From 59bee556dd56ebbe139fe951db287e60a97b29bc Mon Sep 17 00:00:00 2001
From: Lyndon Brown <jnqnfe@gmail.com>
Date: Sun, 25 Oct 2020 19:19:41 +0000
Subject: [PATCH] Add advisory for use-after-frees fixed in libpulse-binding
 v1.2.1 (#433)

---
 crates/libpulse-binding/RUSTSEC-0000-0000.md | 19 +++++++++++++++++++
 1 file changed, 19 insertions(+)
 create mode 100644 crates/libpulse-binding/RUSTSEC-0000-0000.md

diff --git a/crates/libpulse-binding/RUSTSEC-0000-0000.md b/crates/libpulse-binding/RUSTSEC-0000-0000.md
new file mode 100644
index 0000000..dcd0dd5
--- /dev/null
+++ b/crates/libpulse-binding/RUSTSEC-0000-0000.md
@@ -0,0 +1,19 @@
+```toml
+[advisory]
+id = "RUSTSEC-0000-0000"
+package = "libpulse-binding"
+date = "2018-06-15"
+url = "https://github.com/jnqnfe/pulse-binding-rust/security/advisories/GHSA-ghpq-vjxw-ch5w"

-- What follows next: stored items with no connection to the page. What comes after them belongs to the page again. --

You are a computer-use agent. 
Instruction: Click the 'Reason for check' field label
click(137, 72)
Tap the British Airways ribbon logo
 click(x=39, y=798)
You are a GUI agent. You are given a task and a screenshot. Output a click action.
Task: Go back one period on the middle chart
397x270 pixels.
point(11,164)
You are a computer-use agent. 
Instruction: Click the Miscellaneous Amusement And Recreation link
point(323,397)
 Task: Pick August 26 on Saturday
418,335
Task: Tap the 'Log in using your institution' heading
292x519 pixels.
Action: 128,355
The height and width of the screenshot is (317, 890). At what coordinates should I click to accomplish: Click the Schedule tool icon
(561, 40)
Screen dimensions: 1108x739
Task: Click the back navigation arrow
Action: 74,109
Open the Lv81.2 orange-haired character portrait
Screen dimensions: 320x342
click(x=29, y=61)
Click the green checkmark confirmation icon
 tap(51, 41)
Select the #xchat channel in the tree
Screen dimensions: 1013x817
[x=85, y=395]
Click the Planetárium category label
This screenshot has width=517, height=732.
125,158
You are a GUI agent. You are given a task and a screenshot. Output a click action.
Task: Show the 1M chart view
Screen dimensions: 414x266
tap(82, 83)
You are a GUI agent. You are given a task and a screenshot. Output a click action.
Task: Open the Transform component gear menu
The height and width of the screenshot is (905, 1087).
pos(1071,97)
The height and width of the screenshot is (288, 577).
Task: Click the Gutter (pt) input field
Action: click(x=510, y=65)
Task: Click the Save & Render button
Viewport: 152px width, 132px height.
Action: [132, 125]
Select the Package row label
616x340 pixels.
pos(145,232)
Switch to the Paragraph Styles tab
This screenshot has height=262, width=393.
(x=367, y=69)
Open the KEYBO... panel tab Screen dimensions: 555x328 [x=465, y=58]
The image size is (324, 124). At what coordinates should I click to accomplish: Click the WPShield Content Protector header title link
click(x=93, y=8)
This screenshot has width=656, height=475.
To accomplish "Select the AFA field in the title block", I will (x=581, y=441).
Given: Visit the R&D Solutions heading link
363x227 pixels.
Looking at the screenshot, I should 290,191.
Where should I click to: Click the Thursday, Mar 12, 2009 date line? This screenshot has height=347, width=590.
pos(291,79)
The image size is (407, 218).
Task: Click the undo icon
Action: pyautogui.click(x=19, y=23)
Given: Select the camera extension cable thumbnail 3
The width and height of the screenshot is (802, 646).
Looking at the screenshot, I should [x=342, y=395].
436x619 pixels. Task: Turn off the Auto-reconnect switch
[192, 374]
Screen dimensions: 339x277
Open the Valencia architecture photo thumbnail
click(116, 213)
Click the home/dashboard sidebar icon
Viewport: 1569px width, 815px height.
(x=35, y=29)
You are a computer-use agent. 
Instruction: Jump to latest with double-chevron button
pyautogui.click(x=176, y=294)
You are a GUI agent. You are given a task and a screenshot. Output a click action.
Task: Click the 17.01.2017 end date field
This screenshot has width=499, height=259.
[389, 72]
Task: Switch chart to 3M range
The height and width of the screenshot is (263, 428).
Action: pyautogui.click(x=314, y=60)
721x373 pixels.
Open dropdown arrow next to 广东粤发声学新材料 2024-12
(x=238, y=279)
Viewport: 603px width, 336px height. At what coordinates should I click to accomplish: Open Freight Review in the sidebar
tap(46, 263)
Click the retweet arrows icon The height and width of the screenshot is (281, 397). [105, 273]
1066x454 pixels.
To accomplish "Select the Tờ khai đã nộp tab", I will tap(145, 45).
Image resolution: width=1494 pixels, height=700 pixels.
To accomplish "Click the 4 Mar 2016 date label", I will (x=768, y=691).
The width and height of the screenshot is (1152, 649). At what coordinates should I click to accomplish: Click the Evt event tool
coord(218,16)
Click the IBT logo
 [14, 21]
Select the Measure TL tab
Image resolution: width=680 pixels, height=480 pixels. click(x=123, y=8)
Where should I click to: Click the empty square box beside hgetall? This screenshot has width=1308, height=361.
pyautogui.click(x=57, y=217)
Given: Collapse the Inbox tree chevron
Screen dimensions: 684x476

+categories = ["memory-corruption"]
+
+[versions]
+patched = [">= 1.2.1"]
+
+[affected.functions]
+"libpulse_binding::stream::Stream::get_format_info" = ["< 1.2.1"]
+"libpulse_binding::stream::Stream::get_context" = ["< 1.2.1"]
+```
+
+# Use-after-free with objects returned by `Stream`'s `get_format_info` and `get_context` methods
+
+Affected versions contained a pair of use-after-free issues with the objects returned by the `get_format_info` and `get_context` methods of `Stream` objects. These objects were mistakenly being constructed without setting an important flag to prevent destruction of the underlying C objects they reference upon their own destruction.